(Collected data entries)
---

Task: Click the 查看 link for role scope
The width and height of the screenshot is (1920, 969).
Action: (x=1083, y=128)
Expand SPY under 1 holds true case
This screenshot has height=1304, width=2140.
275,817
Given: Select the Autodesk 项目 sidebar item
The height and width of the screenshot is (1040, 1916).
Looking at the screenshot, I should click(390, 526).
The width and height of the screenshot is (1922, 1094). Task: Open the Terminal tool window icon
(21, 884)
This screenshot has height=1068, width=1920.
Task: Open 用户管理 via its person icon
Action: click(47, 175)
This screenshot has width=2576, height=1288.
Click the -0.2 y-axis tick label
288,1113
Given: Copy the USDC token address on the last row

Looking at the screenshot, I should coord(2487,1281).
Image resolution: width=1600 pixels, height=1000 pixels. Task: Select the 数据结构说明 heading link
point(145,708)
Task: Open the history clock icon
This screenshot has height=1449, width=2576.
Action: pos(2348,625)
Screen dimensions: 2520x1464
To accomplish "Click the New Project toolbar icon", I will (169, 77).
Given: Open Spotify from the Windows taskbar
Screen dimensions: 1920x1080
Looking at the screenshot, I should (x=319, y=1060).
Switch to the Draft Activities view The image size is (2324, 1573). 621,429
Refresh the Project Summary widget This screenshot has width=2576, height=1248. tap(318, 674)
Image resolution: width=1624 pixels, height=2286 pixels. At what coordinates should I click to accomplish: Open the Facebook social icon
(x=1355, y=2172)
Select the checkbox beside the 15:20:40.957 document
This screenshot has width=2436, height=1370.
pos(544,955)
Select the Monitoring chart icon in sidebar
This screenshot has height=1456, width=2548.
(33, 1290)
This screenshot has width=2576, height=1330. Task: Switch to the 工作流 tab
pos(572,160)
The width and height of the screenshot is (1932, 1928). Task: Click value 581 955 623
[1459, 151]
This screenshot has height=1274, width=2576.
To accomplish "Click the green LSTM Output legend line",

---

● **EXERCISE DETAILS**
Among the records above, extract exactly the lines from the line with "Screen dimensions: 2520x1464" to the line with "Select the checkbox", both lines included, and leave out the rest.

● **THE COMPLETED TASK**
Screen dimensions: 2520x1464
To accomplish "Click the New Project toolbar icon", I will (169, 77).
Given: Open Spotify from the Windows taskbar
Screen dimensions: 1920x1080
Looking at the screenshot, I should (x=319, y=1060).
Switch to the Draft Activities view The image size is (2324, 1573). 621,429
Refresh the Project Summary widget This screenshot has width=2576, height=1248. tap(318, 674)
Image resolution: width=1624 pixels, height=2286 pixels. At what coordinates should I click to accomplish: Open the Facebook social icon
(x=1355, y=2172)
Select the checkbox beside the 15:20:40.957 document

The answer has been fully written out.